Entrez dans un monde presque irréel où l’inox se joue des volumes comme pour apporter aux vins des cathédrales aux reflets argent. Depuis une quinzaine d’années, les outils industriels champenois veulent apporter une touche architecturale à l’image du vin. Force est de constater que d’une part, il y a l’aspect technologique qu’on ne peut pas ignorer avec de nombreuses innovations liées à la conservation des vins, d’autre part, on peut constater que l’aspect esthétique est désormais un facteur sur lequel il faut compter. Il est souvent lié à la réputation de la marque et à son engagement au sein de l’appellation Champagne. Si on remonte le temps, à chaque étape de leur élaboration, les Champenois construisent progressivement les styles de leurs vins, au travers de multiples choix, risques et investissements. Élevage, vins de réserve, assemblages, le contenant est déterminant pour la vinification.
Bois et inox
Bien sûr, historiquement, le bois est le maître mot de la Champagne, lié d’ailleurs à une importante activité de tonnellerie peu ou prou disparue (hormis la dynamique Tonnellerie de Champagne-Ardenne). Au cours du XXè siècle, il n’a cessé d’être remplacé par des matériaux innovants. La construction de l’après-guerre, qu’elle soit des caves ou des habitations, est la période phare de développement du tout béton. Facile à mettre en œuvre, économique et résistant, ce matériau possédait, il est vrai, pour l’époque, de nombreuses qualités Puis la cuve inox s’est largement implantée en Champagne avec ses nombreuses qualités. Toutefois le bois n’a pas disparu pour autant voire réapparaît sur les domaines pour des cuvées spécifiques à bon ou mauvais escient. Alors que l’inox est garant de la personnalité du vin qu’il contient, le bois emprunte une autre philosophie de vinification basée sur l’échange.
Décor et performances
Très loin de l’image des fameuses « cuveries laiteries », on joue sur les transparences, les effets de lumières, les paysages, les matières … Des architectes et décorateurs ont mis ainsi leurs compétences au service des domaines de maisons voire des chais de vignerons. On joue sur les transparences, les effets de lumières, les matières … En Champagne, Jean-Michel Wilmotte, l’homme choisi pour effectuer le « Grand Moscou », a réalisé une cuverie réservée à la cuvée « Grand Siècle » de Laurent-Perrier à Tours-sur-Marne.
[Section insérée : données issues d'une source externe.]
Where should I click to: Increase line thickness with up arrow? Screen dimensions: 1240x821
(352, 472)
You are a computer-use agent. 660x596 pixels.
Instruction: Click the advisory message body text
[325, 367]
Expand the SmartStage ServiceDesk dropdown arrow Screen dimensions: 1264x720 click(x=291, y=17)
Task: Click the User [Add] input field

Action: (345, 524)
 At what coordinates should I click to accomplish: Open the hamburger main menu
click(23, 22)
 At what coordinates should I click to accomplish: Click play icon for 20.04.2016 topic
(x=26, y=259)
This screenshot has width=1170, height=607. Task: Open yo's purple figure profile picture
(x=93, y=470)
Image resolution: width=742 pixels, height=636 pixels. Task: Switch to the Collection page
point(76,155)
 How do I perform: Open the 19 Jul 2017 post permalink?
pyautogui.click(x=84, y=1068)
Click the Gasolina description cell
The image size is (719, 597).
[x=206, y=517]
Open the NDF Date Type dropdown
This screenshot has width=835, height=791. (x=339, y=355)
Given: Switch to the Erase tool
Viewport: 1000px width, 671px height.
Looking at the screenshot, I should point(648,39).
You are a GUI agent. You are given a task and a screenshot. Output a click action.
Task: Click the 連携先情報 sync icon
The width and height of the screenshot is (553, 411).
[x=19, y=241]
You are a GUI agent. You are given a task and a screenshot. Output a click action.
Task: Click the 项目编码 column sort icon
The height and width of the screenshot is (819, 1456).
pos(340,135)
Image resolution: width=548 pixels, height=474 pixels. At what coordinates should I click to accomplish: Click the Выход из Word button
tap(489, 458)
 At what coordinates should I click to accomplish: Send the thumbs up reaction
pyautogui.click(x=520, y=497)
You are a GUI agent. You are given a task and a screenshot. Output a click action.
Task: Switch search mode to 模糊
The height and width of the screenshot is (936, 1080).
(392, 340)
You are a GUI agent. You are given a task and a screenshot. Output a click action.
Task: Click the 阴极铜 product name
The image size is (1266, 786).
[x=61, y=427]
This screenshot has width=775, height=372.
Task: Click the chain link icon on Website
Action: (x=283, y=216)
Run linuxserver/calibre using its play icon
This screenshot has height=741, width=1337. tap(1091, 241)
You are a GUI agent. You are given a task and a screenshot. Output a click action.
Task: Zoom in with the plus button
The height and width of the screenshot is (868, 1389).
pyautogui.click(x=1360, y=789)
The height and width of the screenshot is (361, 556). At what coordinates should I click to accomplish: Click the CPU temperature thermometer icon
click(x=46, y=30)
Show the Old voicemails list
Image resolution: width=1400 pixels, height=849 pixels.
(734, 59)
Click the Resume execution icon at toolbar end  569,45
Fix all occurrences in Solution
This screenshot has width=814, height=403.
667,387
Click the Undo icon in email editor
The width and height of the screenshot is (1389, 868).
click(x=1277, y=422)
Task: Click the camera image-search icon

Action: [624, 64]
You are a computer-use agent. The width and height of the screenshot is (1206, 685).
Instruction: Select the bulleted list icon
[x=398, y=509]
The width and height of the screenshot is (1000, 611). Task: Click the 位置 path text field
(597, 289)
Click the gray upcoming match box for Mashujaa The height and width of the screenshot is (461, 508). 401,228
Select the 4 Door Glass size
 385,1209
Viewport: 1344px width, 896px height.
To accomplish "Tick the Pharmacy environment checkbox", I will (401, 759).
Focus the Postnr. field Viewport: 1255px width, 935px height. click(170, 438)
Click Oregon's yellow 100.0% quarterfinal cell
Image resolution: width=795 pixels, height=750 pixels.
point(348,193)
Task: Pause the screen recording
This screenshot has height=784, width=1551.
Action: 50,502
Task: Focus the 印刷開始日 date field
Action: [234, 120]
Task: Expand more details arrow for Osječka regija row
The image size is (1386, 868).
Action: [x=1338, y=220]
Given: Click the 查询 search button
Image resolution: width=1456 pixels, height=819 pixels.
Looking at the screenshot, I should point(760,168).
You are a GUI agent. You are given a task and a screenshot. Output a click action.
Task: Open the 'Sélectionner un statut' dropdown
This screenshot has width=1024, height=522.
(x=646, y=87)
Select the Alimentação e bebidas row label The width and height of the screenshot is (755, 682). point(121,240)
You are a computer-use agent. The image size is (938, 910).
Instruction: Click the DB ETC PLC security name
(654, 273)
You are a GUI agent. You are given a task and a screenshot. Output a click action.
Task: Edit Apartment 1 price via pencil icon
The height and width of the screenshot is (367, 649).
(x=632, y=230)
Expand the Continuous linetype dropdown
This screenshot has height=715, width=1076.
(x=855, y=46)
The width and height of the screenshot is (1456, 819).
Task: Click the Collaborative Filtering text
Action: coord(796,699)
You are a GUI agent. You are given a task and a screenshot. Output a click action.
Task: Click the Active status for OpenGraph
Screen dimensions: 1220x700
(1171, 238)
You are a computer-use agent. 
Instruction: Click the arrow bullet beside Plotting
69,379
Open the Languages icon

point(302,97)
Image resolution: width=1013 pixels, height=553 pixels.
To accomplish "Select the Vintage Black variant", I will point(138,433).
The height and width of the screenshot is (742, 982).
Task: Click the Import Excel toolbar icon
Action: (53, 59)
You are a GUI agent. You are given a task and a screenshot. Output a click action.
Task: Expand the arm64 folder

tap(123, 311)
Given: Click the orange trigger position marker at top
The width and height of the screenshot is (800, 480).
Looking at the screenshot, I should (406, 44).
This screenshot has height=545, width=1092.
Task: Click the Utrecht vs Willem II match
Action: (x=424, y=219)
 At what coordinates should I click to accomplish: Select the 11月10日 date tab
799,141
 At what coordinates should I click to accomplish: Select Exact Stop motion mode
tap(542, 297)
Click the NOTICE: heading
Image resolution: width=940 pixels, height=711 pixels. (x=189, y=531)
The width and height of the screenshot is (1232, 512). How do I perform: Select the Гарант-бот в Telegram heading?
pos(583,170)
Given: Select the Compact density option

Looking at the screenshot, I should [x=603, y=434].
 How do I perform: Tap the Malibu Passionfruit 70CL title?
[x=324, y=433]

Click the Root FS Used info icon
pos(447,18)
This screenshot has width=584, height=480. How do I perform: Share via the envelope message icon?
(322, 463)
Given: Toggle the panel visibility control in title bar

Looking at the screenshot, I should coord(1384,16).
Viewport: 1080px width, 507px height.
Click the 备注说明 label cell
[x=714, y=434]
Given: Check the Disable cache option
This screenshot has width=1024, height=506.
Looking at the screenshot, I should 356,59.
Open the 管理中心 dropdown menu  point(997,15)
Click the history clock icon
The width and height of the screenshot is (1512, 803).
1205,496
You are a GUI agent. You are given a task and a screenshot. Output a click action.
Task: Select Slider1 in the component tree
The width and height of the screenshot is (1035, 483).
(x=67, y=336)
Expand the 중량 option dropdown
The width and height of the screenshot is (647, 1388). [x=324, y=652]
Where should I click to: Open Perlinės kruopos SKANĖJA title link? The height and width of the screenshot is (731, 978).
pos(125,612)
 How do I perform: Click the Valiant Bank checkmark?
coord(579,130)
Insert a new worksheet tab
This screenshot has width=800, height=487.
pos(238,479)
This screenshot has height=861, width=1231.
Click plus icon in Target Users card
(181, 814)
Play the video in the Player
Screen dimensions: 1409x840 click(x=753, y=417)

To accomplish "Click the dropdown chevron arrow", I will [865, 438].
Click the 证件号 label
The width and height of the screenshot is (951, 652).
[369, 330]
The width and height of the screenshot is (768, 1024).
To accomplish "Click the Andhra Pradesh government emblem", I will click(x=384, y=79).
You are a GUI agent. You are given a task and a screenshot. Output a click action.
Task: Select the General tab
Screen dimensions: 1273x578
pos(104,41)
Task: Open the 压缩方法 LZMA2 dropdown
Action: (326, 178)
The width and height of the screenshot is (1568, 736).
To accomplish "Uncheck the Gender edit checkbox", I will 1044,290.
Le vaisseau-amiral high-tech donnant sur la Côte des Blancs de Moët & Chandon (138 cuves pour 100 000 hectolitres) à Mont-Aigu a été dessiné par l’architecte rémois Giovanni Pace. Deux spécialistes régionaux très pointus ont créé également un certain style « cosy » et chaleureux dans le monde de l’inox et du bois, Vincent Fierfort, architecte et Bernard Muller, décorateur. À leur actif, la cuverie, puis le chai de la maison Billecart-Salmon à Mareuil-sur-Aÿ, la maison Pol-Roger sur l’avenue de Champagne à Epernay. Tout dernièrement, en terme d’animations, Nicolas Feuillatte a réalisé un « son et lumières » autour de sa cuverie afin de rendre encore plus attractif son circuit de visite. Et on attend encore la Comète, le projet phare de la maison Veuve-Clicquot. Je pourrai en citer bien d’autres comme celles de la maison Ayala, de coopérative Palmer…, On l’a compris outre l’aspect technique, la cuverie se doit désormais de refléter le style du domaine.
Je reste toutefois encore ébahie, lorsque je passe rue Pasteur à Avize, par la cuverie dédiée au vin de réserve de la grande coopérative l’Union Champagne. Une sorte d’objet viticole non identifié. La Champagne a applaudi devant une l’audace d’une telle conception. Et est restée bouche bée devant l’immense salle de dégustation dont la table est recouverte de feuilles d’or.